(Saved data entries)

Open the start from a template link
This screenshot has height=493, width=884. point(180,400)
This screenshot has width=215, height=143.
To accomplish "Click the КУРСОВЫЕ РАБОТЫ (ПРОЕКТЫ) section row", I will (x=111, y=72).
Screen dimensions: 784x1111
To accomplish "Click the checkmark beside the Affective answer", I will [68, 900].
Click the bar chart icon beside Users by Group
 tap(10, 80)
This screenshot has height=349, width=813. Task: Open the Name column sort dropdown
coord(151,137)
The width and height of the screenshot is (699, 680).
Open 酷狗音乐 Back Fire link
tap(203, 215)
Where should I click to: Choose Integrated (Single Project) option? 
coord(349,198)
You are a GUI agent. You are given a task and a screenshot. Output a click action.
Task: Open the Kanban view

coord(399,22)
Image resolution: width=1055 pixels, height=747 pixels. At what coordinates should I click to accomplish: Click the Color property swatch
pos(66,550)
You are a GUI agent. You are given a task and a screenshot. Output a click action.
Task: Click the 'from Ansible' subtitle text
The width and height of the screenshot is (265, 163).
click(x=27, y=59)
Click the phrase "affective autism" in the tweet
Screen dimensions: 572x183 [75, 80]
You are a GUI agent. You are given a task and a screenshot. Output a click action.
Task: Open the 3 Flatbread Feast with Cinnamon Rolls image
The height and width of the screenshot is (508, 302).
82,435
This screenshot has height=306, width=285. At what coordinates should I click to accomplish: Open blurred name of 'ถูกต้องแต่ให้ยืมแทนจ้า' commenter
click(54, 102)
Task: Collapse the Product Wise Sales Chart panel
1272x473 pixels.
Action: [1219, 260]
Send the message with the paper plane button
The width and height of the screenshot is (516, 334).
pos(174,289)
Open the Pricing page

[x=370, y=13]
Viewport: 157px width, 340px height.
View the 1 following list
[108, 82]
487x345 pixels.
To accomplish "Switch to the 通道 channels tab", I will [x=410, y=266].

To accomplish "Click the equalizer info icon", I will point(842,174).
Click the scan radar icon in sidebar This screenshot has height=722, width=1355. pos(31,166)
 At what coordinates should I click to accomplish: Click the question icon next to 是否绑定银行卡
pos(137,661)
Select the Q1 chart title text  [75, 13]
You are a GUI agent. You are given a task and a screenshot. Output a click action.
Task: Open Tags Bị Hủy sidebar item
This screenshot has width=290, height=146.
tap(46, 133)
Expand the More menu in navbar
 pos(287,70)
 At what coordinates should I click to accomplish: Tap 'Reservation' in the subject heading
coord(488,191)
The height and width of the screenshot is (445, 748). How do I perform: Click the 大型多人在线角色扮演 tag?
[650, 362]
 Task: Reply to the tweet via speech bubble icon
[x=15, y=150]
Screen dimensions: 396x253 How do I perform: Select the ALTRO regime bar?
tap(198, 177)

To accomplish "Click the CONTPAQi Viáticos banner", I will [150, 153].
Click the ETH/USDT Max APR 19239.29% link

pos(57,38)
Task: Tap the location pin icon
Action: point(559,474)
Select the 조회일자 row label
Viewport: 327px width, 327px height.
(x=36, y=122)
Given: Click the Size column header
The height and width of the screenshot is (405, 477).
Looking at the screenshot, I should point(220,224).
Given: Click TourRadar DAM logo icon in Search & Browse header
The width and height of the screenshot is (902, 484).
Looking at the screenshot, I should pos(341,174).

=== AIM OF THE TASK ===
Show each line in the entries that holds the string "sidebar".

=== PROBLEM SOLUTION ===
Click the scan radar icon in sidebar This screenshot has height=722, width=1355. pos(31,166)
Task: Open Tags Bị Hủy sidebar item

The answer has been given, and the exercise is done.